En fait, l'année ne s'était pas écoulée que Benina reparut dans la
maison. Elle entra le visage inondé de larmes disant:

«Je ne sais pas ce qu'a madame, je ne sais pas ce qu'ont cette maison,
ces enfants, ces murs et toutes les choses qui sont ici; je ne sais
qu'une chose, c'est que je ne peux pas vivre ailleurs. Je suis dans
une maison riche, avec de bons maîtres qui ne regardent certes point à
deux réaux de plus ou de moins; ils me donnent six douros de salaire,
et pourtant je ne m'y trouve pas bien, je passe mes jours et mes nuits
à penser aux gens d'ici, à me demander s'ils sont bien ou mal portants.
Mes maîtres me voient soupirer et croient que j'ai des enfants.
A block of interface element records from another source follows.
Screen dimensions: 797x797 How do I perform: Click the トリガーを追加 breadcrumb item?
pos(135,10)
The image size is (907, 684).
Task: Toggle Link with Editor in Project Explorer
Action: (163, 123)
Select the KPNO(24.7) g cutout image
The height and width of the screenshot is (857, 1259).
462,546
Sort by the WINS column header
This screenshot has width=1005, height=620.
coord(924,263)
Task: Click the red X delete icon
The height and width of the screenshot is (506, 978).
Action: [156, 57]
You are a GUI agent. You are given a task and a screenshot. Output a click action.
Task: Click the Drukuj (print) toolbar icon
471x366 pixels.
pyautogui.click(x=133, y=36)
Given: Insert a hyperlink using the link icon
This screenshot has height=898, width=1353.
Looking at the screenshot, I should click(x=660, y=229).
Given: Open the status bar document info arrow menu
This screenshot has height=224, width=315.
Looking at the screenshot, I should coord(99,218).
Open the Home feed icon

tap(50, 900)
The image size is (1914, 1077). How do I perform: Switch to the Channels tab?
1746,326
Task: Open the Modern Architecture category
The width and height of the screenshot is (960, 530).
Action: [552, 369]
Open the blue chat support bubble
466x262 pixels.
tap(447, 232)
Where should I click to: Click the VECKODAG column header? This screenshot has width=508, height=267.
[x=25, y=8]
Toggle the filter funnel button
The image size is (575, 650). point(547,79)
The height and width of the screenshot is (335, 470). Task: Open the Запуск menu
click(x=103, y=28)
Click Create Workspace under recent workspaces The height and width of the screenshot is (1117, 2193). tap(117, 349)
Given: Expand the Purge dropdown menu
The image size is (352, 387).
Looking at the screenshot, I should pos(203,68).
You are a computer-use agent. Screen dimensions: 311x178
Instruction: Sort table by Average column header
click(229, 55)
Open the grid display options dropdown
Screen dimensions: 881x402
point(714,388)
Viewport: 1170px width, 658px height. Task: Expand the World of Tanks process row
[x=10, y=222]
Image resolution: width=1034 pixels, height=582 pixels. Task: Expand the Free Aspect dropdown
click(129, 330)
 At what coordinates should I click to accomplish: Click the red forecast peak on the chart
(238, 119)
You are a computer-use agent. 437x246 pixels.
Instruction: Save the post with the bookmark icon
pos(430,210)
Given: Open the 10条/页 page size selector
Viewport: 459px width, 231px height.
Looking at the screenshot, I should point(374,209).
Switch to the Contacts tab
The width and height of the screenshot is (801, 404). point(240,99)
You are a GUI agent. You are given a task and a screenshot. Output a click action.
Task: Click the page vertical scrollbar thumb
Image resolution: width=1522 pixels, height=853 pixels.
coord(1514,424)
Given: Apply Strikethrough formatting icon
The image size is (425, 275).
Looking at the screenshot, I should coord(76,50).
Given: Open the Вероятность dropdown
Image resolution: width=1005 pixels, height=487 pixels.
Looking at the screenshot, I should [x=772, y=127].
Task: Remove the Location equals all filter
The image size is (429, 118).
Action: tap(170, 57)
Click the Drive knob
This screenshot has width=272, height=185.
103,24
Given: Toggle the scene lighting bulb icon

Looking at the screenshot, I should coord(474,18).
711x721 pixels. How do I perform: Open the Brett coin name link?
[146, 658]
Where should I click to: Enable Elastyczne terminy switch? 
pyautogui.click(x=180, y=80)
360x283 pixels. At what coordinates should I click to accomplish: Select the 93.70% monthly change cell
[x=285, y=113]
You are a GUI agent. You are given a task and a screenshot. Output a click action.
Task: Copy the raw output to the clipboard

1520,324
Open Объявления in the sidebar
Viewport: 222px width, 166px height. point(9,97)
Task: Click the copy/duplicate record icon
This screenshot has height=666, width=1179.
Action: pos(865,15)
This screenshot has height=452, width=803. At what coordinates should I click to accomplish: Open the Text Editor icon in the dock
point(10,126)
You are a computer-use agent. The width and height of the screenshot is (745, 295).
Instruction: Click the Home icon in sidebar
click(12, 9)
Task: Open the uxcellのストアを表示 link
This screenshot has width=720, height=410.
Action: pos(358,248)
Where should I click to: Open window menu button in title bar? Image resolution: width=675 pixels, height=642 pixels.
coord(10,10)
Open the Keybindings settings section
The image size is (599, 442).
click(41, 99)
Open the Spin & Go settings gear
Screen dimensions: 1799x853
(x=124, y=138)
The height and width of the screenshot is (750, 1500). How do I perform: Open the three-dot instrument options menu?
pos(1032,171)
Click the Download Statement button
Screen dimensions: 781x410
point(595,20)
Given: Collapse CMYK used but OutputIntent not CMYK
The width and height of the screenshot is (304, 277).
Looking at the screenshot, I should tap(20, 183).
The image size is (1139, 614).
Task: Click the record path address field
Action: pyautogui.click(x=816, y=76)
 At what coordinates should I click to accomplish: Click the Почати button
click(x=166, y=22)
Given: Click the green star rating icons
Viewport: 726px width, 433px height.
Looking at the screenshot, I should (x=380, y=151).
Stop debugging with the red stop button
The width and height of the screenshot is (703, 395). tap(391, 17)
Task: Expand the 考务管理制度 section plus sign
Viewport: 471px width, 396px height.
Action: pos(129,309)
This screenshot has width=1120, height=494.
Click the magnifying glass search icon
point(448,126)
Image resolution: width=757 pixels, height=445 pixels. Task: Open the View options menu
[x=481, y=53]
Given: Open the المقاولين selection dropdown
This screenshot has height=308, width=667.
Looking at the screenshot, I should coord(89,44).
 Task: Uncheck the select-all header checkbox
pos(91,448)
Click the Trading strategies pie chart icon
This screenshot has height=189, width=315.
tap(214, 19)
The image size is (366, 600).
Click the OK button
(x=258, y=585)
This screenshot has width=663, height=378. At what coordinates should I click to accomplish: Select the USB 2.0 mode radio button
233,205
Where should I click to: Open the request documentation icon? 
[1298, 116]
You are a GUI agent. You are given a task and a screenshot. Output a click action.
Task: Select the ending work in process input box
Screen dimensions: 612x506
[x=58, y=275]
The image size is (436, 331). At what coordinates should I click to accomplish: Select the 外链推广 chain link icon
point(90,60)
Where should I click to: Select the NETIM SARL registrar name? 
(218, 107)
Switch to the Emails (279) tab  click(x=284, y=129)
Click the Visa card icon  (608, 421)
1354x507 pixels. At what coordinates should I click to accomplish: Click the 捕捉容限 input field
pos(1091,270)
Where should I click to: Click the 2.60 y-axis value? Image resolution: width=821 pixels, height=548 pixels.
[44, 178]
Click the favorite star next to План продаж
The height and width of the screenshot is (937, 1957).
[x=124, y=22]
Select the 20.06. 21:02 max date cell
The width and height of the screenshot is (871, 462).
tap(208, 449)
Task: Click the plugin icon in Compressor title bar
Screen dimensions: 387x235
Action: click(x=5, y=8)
Je ne
tiens à personne au monde comme à madame et à ses enfants qui sont mes
enfants, car je les aime comme tels....» Et voilà une autre fois Benina
au service de doña Francisca Juarez, comme bonne à tout faire, car,
durant cette année, la famille avait fait un tel plongeon et les signes
de ruine étaient si apparents que la servante ne pouvait les voir sans
en ressentir une profonde affliction. On fut obligé inéluctablement de
changer l'appartement, pour un logis plus modeste et meilleur marché.
Doña Francisca, habituée à la routine et sans énergie aucune pour se
décider, hésitait. La servante prit en mains les rênes du gouvernement
et décida le changement, et de la rue Claudio-Coello ils sautèrent à
celle de l'Orme.

Ce ne fut pas une mince difficulté que de partir avant d'avoir reçu
un congé honteux: tout se régla avec l'aide généreuse de Benina,
qui retira du Mont-de-Piété ses importantes économies s'élevant à
trois mille réaux, établissant ainsi avec sa maîtresse une communauté
d'intérêts dans la bonne comme dans la mauvaise fortune. Mais, chose
étrange, même dans ce grand élan de charité, elle ne put point renoncer
à ses habitudes de faire danser l'anse du panier, et elle réserva, sur
les sommes qu'elle apportait si généreusement, une petite part pour
constituer le noyau d'un nouveau dépôt au Mont-de-Piété, qui était pour
elle une nécessité de son tempérament et un plaisir de son âme.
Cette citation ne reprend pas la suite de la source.